Love is one of the most precious and perplexing phenomena. Words often seem paltry when expressing the thoughts, feelings and passions rooted in a loving moment. I struggle with this. Maybe it’s my gender. Maybe it’s fear of rejection.

Despite my almost eight years of marriage, I struggle. I tell my wife I love her. But that sounds hollow. Words are inadequate, but they are our best tools to express the depth of appreciation. Writing is a vehicle to transport those closest to us to see what we really have going on inside of our complex vessels. I find that I can write what I feel better than what I can say in those many moments of tenderness.

So, I write because I love. I love my wife, my son, my life.

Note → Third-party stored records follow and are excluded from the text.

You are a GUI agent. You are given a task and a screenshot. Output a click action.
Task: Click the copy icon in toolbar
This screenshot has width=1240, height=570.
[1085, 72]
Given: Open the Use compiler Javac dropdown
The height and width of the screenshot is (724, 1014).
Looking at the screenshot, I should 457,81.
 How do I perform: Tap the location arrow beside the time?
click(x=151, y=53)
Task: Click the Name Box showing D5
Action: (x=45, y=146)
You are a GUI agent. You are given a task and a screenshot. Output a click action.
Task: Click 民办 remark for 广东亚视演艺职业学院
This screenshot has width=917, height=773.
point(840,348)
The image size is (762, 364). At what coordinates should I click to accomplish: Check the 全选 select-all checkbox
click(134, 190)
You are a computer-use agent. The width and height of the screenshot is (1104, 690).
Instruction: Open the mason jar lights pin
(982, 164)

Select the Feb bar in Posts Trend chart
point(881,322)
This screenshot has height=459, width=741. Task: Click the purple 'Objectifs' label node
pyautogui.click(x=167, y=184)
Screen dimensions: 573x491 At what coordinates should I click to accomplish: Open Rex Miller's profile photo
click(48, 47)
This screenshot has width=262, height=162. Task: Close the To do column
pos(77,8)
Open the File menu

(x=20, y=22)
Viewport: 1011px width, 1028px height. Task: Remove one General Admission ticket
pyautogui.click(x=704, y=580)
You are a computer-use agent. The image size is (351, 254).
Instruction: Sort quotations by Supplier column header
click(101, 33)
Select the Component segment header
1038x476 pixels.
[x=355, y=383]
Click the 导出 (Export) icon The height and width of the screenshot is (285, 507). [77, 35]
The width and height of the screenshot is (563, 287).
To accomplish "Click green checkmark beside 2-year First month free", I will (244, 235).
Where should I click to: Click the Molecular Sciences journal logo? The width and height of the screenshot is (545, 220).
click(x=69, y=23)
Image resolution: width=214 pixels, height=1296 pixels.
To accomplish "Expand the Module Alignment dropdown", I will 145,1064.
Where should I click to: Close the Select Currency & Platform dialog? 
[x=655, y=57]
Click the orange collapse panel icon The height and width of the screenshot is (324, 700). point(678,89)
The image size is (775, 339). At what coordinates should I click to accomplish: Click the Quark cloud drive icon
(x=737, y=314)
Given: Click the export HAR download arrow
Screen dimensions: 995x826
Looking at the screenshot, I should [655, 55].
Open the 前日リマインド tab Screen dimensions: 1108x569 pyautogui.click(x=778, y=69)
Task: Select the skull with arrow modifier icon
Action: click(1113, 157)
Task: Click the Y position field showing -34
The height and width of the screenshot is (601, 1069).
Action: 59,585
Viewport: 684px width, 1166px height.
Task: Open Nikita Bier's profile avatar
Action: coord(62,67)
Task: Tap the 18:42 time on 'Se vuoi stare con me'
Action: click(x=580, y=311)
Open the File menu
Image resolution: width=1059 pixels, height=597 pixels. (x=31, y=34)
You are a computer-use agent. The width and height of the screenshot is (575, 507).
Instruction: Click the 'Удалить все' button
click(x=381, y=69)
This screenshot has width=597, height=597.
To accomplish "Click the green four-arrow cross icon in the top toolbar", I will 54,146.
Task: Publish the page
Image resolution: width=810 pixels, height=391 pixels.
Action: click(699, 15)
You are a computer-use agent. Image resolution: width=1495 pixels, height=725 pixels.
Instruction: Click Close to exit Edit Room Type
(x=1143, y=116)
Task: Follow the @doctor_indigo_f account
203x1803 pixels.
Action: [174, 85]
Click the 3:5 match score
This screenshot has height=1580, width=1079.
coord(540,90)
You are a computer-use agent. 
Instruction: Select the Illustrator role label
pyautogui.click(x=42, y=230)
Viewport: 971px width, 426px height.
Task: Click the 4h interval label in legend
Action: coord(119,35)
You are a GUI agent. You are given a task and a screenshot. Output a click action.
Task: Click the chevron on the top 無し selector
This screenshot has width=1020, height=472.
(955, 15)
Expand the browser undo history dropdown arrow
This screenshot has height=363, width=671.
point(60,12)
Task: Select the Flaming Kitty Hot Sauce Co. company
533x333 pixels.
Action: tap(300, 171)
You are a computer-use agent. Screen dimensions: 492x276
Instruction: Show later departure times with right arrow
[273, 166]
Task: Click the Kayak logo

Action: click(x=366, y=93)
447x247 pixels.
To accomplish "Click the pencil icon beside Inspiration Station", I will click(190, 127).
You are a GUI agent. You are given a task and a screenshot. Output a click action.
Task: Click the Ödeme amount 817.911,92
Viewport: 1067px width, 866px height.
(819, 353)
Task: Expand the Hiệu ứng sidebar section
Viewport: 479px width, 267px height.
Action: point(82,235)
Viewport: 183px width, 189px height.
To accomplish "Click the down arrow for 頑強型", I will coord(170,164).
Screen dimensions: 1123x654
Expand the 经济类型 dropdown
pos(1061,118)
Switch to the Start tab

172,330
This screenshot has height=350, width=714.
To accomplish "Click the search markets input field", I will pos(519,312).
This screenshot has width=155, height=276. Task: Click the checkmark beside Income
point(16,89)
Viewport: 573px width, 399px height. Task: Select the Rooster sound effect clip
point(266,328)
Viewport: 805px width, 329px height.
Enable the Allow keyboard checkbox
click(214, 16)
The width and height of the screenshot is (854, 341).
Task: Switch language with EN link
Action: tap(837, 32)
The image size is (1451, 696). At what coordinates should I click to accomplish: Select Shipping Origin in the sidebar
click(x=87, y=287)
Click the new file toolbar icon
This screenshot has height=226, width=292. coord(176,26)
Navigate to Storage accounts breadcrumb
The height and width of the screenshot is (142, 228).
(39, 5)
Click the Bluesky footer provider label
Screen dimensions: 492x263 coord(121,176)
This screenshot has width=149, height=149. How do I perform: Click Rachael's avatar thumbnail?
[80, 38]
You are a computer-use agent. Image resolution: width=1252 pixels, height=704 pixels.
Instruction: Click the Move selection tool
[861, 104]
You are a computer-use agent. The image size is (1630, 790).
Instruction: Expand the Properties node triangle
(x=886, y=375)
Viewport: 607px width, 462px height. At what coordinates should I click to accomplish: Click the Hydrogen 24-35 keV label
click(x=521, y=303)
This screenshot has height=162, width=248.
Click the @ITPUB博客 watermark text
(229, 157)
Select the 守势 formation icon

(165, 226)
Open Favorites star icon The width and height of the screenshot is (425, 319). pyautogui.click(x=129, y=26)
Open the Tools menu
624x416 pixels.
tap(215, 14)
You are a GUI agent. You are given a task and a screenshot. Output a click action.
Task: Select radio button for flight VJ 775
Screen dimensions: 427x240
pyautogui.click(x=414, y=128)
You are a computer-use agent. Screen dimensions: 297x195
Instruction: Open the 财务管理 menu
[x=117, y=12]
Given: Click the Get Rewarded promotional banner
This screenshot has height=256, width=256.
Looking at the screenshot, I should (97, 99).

I love the goodness of God to give me the faculties to write, to live and to love. I love love.

I Write Because I See

Perception is a gift. Some see things in ways that are truly magical. As I consider why I write, I understand seeing is a huge element. When I began my journey many months ago, I saw something that made me get on a blogging platform. What about the future? I realized that little to no writing on the future happened in the Christian blog scene. Then I saw that art was under appreciated among many Christians. With the powerful image driven Internet world, wouldn’t this be a great place to promote the great works of art once again, only to do so in a faith based way? And then I saw that my story might be something that moves others to live and aspire to improve themselves.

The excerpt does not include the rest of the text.